- **EXERCISE BRIEF**
Look through the data below and, wherever a line carries the word "Switch", please copy that line.

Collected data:

******************************

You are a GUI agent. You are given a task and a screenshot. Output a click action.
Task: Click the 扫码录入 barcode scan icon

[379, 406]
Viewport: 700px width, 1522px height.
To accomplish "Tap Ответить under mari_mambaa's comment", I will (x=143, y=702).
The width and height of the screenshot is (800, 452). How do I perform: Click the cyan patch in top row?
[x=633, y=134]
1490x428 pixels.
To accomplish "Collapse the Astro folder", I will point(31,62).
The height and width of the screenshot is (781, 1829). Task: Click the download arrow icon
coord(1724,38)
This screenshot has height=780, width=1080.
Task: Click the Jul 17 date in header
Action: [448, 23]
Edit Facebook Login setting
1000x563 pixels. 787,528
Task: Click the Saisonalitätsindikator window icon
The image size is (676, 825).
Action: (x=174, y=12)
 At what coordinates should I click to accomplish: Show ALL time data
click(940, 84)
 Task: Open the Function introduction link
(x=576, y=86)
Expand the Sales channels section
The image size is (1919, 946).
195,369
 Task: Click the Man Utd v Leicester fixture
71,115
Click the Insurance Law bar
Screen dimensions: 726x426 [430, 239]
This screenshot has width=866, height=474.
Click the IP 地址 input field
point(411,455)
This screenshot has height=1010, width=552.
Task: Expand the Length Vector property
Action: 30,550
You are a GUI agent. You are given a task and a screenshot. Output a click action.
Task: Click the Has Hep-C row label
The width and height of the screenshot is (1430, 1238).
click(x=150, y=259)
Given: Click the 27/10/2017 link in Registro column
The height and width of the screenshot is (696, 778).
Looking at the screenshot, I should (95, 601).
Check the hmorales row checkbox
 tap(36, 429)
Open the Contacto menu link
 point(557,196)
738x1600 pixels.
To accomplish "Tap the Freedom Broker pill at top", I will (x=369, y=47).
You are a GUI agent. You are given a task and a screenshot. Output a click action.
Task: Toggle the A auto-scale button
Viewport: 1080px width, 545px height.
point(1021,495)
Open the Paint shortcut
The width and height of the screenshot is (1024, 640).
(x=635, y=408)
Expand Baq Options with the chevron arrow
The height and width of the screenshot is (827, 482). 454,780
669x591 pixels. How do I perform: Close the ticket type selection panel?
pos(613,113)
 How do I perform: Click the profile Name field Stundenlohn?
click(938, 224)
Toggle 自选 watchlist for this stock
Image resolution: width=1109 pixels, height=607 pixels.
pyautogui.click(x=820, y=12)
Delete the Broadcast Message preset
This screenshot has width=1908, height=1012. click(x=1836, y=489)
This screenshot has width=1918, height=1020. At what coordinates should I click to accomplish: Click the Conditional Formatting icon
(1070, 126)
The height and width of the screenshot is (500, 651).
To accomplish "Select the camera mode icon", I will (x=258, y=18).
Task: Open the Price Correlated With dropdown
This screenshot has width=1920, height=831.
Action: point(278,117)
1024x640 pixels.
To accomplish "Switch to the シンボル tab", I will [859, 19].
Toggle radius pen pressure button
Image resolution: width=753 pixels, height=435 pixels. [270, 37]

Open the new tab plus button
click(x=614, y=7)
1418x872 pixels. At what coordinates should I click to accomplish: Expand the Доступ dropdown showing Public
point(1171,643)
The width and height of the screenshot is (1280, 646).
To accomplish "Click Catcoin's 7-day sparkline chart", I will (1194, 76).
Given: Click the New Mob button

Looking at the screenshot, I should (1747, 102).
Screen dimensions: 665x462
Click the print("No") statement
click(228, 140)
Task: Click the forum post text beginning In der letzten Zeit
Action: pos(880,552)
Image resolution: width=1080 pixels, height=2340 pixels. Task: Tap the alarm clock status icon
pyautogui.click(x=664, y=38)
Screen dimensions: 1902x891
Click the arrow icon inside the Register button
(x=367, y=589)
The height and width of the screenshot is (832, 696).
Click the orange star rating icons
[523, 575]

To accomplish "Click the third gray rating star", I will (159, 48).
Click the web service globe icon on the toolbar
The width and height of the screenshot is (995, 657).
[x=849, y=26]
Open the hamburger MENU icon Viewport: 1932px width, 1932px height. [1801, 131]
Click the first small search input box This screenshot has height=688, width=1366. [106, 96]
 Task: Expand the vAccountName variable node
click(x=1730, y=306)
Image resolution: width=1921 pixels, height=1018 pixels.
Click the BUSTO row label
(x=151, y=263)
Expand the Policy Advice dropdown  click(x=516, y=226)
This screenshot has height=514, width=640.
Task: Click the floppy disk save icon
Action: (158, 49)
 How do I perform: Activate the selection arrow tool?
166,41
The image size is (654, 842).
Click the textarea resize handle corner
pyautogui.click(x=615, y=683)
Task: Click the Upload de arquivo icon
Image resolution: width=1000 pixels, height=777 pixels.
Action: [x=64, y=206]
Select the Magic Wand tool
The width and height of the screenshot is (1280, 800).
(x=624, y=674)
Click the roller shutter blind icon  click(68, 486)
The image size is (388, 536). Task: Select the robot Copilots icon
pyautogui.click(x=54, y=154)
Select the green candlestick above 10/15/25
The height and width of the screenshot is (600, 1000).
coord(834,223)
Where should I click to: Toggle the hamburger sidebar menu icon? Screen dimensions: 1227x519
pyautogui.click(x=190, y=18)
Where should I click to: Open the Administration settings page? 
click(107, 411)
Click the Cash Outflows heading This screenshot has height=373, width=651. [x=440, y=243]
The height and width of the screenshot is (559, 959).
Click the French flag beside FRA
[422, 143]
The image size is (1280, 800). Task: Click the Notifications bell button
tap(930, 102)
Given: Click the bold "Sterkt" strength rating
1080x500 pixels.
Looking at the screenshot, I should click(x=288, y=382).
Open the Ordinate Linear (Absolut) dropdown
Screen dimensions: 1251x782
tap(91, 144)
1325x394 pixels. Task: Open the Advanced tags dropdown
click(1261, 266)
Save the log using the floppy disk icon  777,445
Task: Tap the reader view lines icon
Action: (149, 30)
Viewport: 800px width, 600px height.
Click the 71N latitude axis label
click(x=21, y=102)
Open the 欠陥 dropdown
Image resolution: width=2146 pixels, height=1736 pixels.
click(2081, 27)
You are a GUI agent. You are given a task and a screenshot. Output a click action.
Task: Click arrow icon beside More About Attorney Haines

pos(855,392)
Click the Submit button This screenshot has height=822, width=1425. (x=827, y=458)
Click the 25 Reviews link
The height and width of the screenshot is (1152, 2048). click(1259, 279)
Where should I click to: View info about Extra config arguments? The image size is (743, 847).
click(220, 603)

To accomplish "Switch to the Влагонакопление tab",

******************************

- **EXERCISE OUTPUT**
To accomplish "Switch to the シンボル tab", I will [859, 19].
To accomplish "Switch to the Влагонакопление tab",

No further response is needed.